Straja () is a commune in Suceava County, Bukovina, northeastern Romania. It is composed of a single village, more specifically Straja.

History 

The first document attesting the existence of Straja dates since 1750. Part of Bukovina, it was under Austrian rule until 1918.

Demographics 

In 2011, Straja had a population of 5,094, mostly Romanian, and the major religion is Orthodoxy.

In 1930, according to the census taken in that year, Straja had a population of 4,662, of whom 4,338 were classified as ethnically Romanian, 137 German (more specifically Bukovina Germans), 134 Jewish, 29 Russian, and 15 Polish.
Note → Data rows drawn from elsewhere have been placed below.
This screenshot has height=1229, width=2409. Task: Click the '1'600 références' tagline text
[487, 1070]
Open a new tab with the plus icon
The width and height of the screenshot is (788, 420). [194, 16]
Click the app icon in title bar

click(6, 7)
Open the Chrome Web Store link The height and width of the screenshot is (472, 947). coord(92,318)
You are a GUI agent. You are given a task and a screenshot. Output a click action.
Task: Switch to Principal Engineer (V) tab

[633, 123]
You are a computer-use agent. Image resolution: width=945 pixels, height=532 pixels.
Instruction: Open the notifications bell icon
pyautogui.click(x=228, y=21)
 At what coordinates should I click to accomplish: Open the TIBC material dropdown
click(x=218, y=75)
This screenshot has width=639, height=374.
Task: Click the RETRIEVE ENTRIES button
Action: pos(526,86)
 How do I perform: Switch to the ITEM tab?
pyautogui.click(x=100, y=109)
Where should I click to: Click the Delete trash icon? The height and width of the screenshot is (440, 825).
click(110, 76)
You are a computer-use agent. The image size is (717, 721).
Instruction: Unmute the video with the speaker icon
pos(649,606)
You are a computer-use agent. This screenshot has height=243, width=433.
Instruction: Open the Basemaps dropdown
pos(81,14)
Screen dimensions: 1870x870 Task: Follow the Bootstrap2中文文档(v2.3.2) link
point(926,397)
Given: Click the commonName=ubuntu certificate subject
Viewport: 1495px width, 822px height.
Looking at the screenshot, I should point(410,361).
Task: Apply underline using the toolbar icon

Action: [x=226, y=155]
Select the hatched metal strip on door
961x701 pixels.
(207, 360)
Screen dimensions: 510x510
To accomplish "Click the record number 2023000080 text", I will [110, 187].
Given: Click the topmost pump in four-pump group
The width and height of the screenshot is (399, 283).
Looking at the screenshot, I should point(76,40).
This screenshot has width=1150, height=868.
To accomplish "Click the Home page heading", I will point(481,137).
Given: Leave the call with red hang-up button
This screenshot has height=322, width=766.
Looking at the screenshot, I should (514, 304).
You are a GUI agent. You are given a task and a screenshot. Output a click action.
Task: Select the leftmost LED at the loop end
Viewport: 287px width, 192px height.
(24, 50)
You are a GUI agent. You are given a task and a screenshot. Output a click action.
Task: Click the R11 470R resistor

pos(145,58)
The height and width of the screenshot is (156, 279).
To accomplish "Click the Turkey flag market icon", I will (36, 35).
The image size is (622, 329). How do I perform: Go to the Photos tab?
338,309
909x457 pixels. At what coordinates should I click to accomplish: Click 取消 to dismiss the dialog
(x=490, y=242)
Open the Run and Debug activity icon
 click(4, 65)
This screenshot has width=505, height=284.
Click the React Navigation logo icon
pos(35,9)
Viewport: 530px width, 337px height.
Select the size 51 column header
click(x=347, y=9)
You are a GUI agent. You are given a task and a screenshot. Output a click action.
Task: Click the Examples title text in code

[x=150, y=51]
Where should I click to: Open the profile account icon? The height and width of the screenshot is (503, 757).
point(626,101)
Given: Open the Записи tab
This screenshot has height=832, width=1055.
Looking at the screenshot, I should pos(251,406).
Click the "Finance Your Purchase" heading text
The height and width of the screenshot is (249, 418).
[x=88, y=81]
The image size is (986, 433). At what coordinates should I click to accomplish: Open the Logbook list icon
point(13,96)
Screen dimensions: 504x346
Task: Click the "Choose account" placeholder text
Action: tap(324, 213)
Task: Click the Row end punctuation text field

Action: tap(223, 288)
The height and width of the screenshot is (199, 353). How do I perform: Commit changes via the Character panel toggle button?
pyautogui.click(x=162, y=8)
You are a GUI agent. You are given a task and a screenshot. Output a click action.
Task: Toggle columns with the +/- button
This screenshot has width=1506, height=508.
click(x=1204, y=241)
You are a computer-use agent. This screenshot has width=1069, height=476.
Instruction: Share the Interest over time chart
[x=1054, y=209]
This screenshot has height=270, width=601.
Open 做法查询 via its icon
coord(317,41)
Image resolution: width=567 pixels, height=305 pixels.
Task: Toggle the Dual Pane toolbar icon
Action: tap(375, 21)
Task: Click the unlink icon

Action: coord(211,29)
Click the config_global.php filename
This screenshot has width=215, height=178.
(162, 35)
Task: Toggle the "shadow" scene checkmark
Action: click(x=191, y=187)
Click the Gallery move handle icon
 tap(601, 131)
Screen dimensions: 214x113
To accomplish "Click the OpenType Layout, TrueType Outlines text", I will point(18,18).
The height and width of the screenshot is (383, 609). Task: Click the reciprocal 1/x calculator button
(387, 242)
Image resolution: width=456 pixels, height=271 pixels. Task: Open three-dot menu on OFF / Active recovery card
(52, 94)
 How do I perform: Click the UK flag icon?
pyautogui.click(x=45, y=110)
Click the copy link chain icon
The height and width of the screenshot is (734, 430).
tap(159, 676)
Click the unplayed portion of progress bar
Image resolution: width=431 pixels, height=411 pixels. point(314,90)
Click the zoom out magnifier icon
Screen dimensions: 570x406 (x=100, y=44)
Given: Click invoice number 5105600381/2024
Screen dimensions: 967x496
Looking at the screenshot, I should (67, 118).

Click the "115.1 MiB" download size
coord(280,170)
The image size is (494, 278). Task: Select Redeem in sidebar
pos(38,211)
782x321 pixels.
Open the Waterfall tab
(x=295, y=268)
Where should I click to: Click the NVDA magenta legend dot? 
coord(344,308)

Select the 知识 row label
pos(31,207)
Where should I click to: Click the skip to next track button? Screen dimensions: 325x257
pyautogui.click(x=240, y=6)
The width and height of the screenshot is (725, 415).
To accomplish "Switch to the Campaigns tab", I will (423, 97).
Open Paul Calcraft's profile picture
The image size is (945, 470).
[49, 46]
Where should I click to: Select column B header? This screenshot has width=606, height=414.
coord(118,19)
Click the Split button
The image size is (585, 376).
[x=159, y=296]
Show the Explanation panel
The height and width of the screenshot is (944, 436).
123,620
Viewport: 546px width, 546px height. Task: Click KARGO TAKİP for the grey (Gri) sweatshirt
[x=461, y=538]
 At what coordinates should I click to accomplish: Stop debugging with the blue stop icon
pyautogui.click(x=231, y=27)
The numbers by religion were 4,359 Orthodox, 145 Roman Catholic, 134 Jewish, 13 Evangelical Lutheran, 10 Greek Catholic, and 1 Baptist.

Politics and local administration

Communal council 

The commune's current local council has the following political composition, according to the results of the 2020 Romanian local elections:

Natives 

 Nicolae Cotos
 Dimitrie Onciul

Geoposition 

Straja is situated in the northern part of Suceava county (47.92° N, 25.55° E), in the Rădăuți valley and is on the banks of the Suceava River. The northern edge of the commune is part of Romania's border with Ukraine.

Economy 

The main industry is wood processing.

Transport 

Straja has a station on the Suceava to Nisipitu railway line, which traverses the commune from east to west.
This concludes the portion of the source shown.